Phillips is included as a comparison only.  He is also a poor comparison - Marcel has no projection, and the ZiPS projections for the Brewers have not yet been released, so we only have Steamer.  Steamer sees Phillips hitting .254/.303/.388 with a strikeout rate just over 22% and a walk rate of just under 6%.  

Phillips is not, according to the projections systems, a can't-miss prospect, but that is a pretty solid projected line for a 21 year old.  And as a point of comparison, Ender Inciarte (who is profiled next) hit .281/.327/.362 at AA Mobile during his age 22 season.  Phillips' career is going to be very interesting to watch.

The "Trade Target":  Ender Inciarte (25, turns 26 in October)

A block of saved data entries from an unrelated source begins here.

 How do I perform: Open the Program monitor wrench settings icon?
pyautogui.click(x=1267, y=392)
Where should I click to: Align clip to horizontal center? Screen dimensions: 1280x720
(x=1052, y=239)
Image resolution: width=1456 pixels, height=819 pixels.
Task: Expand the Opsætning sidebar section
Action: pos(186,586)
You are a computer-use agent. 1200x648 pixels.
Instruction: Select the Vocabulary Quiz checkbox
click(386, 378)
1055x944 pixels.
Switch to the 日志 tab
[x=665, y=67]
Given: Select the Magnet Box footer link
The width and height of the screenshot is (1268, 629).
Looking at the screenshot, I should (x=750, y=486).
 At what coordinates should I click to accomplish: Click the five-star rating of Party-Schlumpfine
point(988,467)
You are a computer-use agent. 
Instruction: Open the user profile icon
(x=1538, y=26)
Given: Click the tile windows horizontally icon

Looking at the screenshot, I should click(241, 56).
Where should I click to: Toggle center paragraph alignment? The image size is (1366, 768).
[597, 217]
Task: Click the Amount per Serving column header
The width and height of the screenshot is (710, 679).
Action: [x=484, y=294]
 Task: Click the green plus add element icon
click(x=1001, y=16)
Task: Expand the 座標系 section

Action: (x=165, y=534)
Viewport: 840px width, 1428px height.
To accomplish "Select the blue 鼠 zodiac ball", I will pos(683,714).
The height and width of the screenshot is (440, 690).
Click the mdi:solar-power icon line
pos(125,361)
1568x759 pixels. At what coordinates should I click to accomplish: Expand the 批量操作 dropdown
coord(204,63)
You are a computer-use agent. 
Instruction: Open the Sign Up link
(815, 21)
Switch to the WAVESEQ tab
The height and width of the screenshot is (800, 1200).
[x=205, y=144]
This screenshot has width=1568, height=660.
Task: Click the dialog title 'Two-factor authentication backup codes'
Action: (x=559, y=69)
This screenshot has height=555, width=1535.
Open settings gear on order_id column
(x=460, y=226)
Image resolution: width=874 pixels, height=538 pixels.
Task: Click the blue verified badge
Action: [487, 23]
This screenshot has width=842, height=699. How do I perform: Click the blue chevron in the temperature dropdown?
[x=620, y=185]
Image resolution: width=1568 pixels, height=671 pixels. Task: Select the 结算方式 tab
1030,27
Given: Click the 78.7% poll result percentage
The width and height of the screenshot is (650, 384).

I put trade target in speech marks, because of the dubious nature of the rumour that linked Inciarte to the Astros.  MLBTR reported recently that the Astros had contacted the Braves about Inciarte, who had been traded to the Braves from the Diamondbacks earlier in the offseason.  I called the rumour dubious because, while it most likely has a grain of truth, I am sure that most clubs have contacted the Braves about Inciarte.  Additionally, the Astros Front Office is notoriously tight-lipped, so the rumour would have most likely been leaked from elsewhere, and probably served some kind of purpose, such as pressuring another team into making a move.  Inciarte is not an obvious fit in Houston, and I also cannot see the Astros making another worthwhile move to accommodate him, unless they plan to ship Springer out of town for a top-of-the-rotation starter.

Anyhow, Inciarte seems like the real deal: he is young and controllable, bats from the left side, and has a solid major-league line for a contact-orientated player: .292/.329/.386 in just over 1000 ML plate appearances.  Although he has managed only 10 home runs over his big-league career, he has stolen 40 career bases against 13 career caught-stealings.  He is a solid defender (5.2 career dWAR according to Baseball-Reference).  So he would certainly be a piece that other teams should enquire on, but I doubt the discussions between the Astros and the Braves got very advanced.

Moving to the projections, Marcel buys into Inciarte's batting line, projecting a .292/.335/.400 line, with a career-high 7 home runs projected in 525 plate appearances.  Steamer forecasts a lesser line: .273/.315/.369, also with 7 home runs in just over 550 plate appearances.  ZiPS would have been a useful third system to consult, but he appears neither on the Atlanta projection page (which was published first) or on the Arizona page, which is a relatively recent publication, contains projections for him.  Darn.  

Conclusion:  The story of the Middle Outfield Candidates is one of solid defence and a reasonably high floor in both the starter and the backup, but with considerable capacity for growth or breaking out from both players.  Carlos Gómez has a couple of MVP-grade seasons on is resumé.  In his walk-year, he could be doubly dangerous.  Jake Marisnick has broken out for month-long periods of time, with two unsustainably-awesome months bookending his 2015 season.  Marisnick would need to lower his strikeout rate for that to happen consistently - consistent contact has always been his weak point.  

Elsewhere on the farm, Andrew Aplin may get a look, but the various systems don't think that he will make an immediate impact in the major-leagues.  Brett Phillips had a pretty decent projection for a young guy, but he is sadly plying his trade in the National League now.